- Born: 1992/93 (age 32–33) Adelaide, Australia
- Genres: pop; dance; house;
- Occupation: Singer
- Years active: 2012–present
- Label: Sony;

= Alex Hosking =

Australian singer-songwriter

Alex Hosking (born 1992/93) is a singer-songwriter from Adelaide, Australia. She came to prominence following her feature on the PS1 single "Fake Friends", which peaked at number 19 on the Official Singles Chart.

== Early life ==
Hosking was raised in Adelaide, Australia. She began writing songs at the age of seven.

== Career ==
Hosking began her singing career via a YouTube channel. This led to her recording her first album, Wish, in Nashville in 2012; the album has since been removed from download and streaming services. In the same year, she auditioned for The X Factor, reaching the Top 25 in the 'Under-25 Girls' category, and wrote the debut single, "Bodies", for Vera Blue.

Hosking began writing music professionally in 2017, some of her early work including "Saying Something" alongside Lucas & Steve and "Skin Deep" alongside Tom Ferry. Her debut single, "Monsters", was released in 2019.

In 2020, "Fake Friends", a song Hosking had written in 2017 with producer Mark Alston, and songwriters Anne Tello and Barry MacClean was released as a collaboration with PS1, a DJ from New York City, with a music video premiering in June 2020. The song entered the UK Official Singles Chart in the same month, eventually peaking at number 19 in September 2020. By September 2020, the song was certified Silver by the British Phonographic Industry, and was eventually certified Gold in June 2021.

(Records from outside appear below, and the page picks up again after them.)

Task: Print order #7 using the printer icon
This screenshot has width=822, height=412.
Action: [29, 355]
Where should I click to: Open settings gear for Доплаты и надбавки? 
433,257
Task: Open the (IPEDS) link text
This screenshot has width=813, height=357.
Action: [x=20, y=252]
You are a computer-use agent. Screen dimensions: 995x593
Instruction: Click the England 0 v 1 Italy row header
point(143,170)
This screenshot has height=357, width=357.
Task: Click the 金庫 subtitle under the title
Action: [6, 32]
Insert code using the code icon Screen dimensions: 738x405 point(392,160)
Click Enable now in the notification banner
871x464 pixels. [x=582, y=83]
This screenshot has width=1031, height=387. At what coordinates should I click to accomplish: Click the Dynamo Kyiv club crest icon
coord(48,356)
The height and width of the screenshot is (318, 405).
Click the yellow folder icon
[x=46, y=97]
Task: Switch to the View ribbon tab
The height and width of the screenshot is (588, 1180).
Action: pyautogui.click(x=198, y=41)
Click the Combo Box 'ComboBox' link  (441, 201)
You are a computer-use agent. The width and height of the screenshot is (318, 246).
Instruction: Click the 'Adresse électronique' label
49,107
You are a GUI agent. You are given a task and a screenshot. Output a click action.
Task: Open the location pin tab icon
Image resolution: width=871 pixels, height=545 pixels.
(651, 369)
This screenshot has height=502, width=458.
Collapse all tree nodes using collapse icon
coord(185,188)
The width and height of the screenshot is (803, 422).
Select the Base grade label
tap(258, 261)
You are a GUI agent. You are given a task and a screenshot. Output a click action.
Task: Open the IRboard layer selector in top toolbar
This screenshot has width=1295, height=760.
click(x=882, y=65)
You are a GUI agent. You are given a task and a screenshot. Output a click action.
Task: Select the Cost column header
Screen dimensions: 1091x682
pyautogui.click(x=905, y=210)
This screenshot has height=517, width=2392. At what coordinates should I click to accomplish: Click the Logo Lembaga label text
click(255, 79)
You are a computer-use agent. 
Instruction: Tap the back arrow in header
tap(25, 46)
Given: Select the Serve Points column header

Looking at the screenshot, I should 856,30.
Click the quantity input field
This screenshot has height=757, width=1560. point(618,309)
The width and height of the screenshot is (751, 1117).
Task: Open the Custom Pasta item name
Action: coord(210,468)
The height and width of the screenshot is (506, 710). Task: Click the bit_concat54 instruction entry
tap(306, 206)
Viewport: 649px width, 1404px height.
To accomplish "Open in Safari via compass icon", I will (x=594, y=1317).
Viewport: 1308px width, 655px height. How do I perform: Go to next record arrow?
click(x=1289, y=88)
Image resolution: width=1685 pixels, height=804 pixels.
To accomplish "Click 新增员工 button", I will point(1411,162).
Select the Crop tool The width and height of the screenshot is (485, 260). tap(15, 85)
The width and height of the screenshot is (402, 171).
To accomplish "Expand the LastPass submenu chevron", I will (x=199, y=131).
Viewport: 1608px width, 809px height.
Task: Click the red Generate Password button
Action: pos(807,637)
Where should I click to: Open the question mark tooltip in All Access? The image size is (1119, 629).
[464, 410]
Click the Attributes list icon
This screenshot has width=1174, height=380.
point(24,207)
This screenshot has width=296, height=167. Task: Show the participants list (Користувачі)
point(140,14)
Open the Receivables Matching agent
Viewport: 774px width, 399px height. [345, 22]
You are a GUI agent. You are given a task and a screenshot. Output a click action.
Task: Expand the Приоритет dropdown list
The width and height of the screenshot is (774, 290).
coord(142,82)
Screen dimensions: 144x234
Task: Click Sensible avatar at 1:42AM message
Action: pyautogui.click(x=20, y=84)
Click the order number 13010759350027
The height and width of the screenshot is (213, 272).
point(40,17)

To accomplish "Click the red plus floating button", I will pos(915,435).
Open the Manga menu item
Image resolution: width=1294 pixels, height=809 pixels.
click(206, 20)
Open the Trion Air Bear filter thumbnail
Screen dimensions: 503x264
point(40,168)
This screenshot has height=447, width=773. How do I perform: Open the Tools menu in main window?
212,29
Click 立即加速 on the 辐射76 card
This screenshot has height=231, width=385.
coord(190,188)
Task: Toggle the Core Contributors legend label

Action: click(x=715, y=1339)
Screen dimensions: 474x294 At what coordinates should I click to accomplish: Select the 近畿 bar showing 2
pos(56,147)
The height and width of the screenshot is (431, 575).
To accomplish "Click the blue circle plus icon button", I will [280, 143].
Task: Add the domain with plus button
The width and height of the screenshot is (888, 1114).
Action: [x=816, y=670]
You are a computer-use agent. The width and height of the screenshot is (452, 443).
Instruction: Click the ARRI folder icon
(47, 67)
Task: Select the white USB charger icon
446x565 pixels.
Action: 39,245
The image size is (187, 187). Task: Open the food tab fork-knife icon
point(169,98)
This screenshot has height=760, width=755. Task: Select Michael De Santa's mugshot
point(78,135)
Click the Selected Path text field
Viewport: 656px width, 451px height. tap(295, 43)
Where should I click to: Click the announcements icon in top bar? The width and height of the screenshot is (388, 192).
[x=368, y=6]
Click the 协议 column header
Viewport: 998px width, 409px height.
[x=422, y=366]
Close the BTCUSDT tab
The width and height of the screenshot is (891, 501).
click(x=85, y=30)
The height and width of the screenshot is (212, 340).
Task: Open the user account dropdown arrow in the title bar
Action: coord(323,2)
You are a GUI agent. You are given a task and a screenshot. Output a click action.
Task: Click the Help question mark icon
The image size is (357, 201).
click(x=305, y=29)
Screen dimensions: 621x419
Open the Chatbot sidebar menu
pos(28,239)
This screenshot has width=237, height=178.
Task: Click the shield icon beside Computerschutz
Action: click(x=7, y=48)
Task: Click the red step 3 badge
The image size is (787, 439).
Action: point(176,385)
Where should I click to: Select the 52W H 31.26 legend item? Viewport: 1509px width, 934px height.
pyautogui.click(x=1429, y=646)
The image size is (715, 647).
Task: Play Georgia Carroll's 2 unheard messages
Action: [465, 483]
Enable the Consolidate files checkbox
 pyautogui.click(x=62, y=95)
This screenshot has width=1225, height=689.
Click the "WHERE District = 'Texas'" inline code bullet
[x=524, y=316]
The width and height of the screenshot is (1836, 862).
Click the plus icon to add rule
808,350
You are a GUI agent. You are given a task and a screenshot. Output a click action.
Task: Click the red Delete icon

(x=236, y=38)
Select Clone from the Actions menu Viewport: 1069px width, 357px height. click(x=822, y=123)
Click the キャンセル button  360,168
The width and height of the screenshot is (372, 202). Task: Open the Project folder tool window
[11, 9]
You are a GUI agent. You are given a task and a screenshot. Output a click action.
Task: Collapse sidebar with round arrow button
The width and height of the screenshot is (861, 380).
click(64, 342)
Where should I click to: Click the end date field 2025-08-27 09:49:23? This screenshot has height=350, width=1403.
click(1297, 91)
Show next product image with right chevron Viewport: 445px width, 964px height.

In 2021, Hosking released a second song alongside PS1, entitled "Life Goes On". The song peaked at number 41 in the Official Singles Chart.

==Personal life==
Hosking is based in London. She is dyslexic.

==Discography==

=== Singles ===
==== As lead artist ====

Title: Year; Peak chart positions; Album
NZ Hot
"Monsters": 2019; —; Non-album singles
"It's Over" (with De Hofnar): 2020; —
"Round & Round" (with Bart B More): —
"Not Lovin' It" (with Silque): —
"Rooftop in Amsterdam" (with Zwette): —
"Playing Up": 2021; —
"Need Your Love" (with Majestic): —
"Workout" (with DJ Craig Gorman): 2022; —
"Jungle" (with 1991): 2024; 25

==== As featured artist ====

Title: Year; Peak chart positions; Certifications; Album
UK: UK Dance
"Skin Deep" (Tom Ferry featuring Alex Hosking): 2018; —; —; Non-album singles
"Sweet" (Max Styler featuring Alex Hosking): 2019; —; —
"Fake Friends" (PS1 featuring Alex Hosking): 2020; 19; 7; BPI: Gold;
"Somebody" (Quix featuring Alex Hosking): —; —
"Know You Best" (Famba and Jake Tarry featuring Alex Hosking): —; —
"Life Goes On" (PS1 featuring Alex Hosking): 2021; 41; 14; BPI: Silver;
"Bad" (Young Bombs featuring Discrete and Alex Hosking): 2023; —; —
"—" denotes a recording that did not chart or was not released.